Last Friday’s removal of honey bees from a house in Moscow, TN

Last Friday was a long day for this webmaster! I joined the Whisperer around 10 am, and we set out to complete a few chores before beginning the day’s bee removal.

The first job was setting up a new box to give more room to a struggling hive. I didn’t get any photos of the actual job, but the bees did pose for one great close-up!

Honeybees checking out their new box

The next task was to drop off The Whisperer’s new display hive somewhere with plenty of room for it to thrive. This hive has clear panels so that you can watch the bees do their work! If you want to see it in person, check out the Presentations page to see when The Whisperer might be speaking at an event near you!

Honeybee display hive

The clear portion is currently blocked off to keep the bees happy.

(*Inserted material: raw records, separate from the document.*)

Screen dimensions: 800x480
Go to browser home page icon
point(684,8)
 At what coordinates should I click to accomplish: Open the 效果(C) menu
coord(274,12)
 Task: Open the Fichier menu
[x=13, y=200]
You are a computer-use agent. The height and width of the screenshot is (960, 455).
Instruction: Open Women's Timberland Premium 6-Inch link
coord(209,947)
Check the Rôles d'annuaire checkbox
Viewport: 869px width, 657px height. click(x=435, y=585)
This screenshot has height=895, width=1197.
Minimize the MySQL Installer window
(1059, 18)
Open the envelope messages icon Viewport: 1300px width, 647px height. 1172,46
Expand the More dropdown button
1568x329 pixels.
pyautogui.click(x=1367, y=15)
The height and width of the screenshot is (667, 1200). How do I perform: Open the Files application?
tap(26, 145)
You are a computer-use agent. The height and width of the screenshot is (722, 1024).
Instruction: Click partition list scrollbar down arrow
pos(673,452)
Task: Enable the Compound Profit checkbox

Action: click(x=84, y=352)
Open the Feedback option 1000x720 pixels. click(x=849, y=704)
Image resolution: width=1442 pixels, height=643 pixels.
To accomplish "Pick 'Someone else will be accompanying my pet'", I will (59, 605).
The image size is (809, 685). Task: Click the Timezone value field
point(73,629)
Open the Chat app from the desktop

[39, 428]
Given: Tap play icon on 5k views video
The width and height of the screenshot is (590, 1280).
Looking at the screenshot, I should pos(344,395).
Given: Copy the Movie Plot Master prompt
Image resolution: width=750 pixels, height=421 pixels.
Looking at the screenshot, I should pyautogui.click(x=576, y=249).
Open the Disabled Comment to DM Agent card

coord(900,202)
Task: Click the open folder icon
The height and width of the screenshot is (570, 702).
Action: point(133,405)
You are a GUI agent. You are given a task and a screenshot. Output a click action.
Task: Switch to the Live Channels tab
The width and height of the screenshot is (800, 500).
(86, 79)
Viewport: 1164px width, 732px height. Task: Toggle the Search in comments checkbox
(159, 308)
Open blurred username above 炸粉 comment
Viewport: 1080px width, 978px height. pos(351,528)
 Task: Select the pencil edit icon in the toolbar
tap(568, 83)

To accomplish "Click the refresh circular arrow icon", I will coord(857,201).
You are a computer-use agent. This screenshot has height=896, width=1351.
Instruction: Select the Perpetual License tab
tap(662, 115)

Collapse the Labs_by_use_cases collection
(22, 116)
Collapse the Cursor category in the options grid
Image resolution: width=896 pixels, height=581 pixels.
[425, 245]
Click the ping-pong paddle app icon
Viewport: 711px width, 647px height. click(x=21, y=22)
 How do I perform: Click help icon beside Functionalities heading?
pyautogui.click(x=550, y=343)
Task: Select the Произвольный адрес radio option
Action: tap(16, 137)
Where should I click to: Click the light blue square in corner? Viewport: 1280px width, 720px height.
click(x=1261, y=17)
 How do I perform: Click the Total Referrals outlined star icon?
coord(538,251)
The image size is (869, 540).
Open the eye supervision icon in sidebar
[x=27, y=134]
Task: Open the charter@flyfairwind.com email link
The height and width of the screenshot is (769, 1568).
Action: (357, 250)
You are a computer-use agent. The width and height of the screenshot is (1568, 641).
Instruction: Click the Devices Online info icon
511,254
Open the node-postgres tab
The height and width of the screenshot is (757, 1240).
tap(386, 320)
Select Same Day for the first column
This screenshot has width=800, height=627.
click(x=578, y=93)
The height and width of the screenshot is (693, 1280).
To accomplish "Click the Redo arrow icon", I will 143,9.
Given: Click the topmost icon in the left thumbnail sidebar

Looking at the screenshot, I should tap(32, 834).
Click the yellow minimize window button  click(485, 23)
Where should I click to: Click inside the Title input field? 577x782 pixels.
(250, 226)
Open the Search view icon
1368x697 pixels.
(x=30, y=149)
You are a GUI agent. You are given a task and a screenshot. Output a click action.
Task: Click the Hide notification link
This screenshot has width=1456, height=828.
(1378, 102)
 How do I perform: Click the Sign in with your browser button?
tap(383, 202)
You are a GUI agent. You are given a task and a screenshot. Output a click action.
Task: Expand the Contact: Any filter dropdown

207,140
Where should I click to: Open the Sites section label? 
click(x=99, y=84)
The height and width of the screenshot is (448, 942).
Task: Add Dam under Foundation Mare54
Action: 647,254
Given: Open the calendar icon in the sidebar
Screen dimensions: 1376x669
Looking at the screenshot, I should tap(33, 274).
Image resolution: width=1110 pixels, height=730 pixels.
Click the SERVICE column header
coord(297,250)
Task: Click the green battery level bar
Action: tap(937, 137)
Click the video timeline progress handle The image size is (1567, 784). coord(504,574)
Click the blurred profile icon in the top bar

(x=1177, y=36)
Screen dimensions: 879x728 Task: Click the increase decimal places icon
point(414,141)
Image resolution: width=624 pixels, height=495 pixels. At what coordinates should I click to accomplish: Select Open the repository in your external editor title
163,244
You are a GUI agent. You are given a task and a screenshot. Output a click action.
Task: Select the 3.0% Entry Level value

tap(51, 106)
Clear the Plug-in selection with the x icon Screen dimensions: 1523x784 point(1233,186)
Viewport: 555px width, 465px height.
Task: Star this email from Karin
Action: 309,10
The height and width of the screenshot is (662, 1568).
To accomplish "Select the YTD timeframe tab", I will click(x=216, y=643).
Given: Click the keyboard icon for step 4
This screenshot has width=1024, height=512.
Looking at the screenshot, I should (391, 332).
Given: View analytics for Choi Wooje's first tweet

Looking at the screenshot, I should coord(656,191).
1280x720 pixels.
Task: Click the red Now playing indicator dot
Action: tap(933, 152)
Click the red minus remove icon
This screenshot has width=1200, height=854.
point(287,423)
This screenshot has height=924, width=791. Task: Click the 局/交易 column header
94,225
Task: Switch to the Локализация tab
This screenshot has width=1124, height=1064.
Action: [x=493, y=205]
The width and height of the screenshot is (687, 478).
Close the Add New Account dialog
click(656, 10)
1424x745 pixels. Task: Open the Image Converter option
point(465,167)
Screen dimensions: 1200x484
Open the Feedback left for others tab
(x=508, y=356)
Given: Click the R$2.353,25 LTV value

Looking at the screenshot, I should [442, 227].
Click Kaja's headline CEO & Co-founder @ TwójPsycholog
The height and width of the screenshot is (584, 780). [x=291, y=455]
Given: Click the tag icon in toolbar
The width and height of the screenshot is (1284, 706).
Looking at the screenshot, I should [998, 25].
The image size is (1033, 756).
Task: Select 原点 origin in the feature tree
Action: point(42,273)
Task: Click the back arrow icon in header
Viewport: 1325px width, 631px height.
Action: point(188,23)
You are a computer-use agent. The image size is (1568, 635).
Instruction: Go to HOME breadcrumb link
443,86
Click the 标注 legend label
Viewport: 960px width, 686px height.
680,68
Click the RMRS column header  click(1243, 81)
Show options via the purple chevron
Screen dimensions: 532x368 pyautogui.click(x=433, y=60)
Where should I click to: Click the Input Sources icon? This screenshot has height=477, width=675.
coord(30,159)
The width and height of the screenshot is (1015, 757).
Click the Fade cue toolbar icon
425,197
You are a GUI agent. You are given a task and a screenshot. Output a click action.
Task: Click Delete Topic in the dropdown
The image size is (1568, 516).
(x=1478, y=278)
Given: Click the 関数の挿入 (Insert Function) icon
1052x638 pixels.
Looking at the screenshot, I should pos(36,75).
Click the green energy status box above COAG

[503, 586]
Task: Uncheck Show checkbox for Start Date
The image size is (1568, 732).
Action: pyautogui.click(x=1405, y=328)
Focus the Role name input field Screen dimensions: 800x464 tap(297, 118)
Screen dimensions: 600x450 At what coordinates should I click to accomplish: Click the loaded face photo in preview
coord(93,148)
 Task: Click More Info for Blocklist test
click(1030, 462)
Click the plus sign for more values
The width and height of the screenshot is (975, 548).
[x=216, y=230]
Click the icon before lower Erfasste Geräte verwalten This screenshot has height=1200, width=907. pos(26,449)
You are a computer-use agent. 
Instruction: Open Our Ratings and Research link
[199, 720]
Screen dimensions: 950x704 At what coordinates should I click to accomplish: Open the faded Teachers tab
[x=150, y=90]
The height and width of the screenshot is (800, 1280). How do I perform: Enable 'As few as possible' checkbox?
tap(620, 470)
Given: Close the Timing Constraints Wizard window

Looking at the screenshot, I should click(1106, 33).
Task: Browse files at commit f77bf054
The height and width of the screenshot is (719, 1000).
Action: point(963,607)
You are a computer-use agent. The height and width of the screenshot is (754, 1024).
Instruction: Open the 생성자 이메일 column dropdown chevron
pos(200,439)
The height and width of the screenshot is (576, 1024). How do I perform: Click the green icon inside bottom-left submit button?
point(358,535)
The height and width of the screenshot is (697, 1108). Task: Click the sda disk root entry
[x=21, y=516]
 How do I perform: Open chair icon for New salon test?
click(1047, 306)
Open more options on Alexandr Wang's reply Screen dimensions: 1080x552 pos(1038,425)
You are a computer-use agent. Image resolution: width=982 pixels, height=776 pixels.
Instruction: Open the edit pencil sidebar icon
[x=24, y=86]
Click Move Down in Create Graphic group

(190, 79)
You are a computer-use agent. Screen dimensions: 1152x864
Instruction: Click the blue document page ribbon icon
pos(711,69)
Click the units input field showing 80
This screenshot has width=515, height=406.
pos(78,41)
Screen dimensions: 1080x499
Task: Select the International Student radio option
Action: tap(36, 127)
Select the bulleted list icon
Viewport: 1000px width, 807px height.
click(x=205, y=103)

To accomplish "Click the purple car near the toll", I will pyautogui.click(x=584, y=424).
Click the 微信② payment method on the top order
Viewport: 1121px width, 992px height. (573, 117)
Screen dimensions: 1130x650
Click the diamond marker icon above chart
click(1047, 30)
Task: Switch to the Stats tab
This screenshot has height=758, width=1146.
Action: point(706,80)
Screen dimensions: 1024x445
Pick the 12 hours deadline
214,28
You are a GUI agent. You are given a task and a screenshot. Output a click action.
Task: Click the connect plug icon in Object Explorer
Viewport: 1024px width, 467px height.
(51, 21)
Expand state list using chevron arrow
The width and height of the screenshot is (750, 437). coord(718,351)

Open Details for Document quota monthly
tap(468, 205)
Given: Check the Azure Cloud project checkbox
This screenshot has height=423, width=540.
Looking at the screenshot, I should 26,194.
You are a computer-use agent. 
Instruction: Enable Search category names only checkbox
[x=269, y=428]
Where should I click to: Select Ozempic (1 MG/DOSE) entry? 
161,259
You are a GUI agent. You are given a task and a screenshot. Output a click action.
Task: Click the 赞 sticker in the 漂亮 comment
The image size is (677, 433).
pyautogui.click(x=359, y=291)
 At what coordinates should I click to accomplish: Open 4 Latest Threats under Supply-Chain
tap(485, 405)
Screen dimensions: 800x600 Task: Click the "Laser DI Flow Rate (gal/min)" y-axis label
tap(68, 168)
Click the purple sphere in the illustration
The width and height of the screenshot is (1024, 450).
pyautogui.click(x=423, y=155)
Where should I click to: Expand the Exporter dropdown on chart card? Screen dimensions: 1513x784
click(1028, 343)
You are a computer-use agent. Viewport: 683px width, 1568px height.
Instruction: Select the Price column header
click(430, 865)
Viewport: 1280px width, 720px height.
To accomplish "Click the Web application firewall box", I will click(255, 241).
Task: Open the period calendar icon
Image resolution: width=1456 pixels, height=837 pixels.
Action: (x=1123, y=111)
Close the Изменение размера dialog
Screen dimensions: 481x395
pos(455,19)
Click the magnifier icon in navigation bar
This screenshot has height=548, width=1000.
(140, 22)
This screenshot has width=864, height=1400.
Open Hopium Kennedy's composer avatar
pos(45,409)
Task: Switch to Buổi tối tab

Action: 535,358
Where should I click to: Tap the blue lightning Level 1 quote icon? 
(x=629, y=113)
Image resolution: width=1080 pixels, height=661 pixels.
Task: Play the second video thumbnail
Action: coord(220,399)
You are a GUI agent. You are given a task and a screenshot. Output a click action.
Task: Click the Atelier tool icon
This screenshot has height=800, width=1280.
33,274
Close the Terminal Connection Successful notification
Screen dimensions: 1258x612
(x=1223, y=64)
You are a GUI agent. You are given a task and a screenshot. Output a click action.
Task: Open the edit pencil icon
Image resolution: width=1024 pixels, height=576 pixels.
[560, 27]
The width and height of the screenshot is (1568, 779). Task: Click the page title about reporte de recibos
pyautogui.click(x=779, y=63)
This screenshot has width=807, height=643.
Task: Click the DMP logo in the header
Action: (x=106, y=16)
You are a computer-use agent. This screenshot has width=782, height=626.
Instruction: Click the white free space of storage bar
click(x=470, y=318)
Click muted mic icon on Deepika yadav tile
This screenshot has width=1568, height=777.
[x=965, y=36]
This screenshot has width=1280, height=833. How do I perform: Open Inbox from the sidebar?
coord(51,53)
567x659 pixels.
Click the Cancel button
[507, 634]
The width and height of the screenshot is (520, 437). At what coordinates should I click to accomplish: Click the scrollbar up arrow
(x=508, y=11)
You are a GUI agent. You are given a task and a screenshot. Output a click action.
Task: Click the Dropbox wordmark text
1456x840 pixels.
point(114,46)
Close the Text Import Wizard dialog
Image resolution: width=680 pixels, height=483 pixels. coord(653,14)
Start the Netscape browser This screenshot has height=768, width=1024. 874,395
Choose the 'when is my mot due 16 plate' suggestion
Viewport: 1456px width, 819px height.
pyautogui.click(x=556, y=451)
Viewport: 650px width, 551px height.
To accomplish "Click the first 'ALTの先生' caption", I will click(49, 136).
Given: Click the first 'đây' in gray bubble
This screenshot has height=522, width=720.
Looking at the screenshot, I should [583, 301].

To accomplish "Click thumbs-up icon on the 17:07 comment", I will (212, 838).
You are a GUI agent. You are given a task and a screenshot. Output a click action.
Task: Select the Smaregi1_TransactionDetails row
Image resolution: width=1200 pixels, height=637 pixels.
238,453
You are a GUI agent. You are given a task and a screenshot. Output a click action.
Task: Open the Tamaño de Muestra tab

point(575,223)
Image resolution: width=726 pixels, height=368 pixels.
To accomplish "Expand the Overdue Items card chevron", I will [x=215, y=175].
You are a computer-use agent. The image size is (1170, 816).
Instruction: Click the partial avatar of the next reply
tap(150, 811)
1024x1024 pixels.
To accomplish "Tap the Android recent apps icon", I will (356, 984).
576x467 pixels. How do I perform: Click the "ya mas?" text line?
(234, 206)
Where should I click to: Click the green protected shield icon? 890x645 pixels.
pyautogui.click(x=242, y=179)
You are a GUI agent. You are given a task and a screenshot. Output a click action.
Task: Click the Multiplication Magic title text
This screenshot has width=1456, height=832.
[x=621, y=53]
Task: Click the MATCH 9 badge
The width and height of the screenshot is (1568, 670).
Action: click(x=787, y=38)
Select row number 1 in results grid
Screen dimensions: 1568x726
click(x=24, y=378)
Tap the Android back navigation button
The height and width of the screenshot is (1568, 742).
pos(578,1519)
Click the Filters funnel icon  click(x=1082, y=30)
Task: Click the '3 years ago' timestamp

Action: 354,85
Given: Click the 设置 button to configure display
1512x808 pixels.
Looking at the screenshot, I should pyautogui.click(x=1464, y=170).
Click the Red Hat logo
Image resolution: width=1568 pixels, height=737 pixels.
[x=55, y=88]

With the chores finally out of the way, The Whisperer and I set out for Moscow, Tennessee to remove bees from an almost-new house. When we arrived on the scene, a bulldozer was rumbling in the background, smoothing the ground for the new back pasture.

The bees had made their home somewhere underneath a stone façade on the front of the house. The homeowners had attempted to caulk and steel wool the entrances thoroughly enough to discourage the bees, but the bees had been persistent enough to find a new way in!

Steel wool and caulk could not discourage the bees!

The bees’ new entrance is in the dark crack below The Whisperer’s arm.

We thought at first it would be easy to find the place in the wall that the bees had built their hive… but it was an hour and forty minutes of careful prodding through sheetrock and insulation before we found the hive!

Thousands of honeybees

Where is the hive? All I see is bees!

That is the most bees I have ever seen in one place! The Whisperer immediately set out to vacuum up the bees and remove the hive. Because the hive was a healthy one, we were able to place the pieces of hive into a couple hive boxes for relocation.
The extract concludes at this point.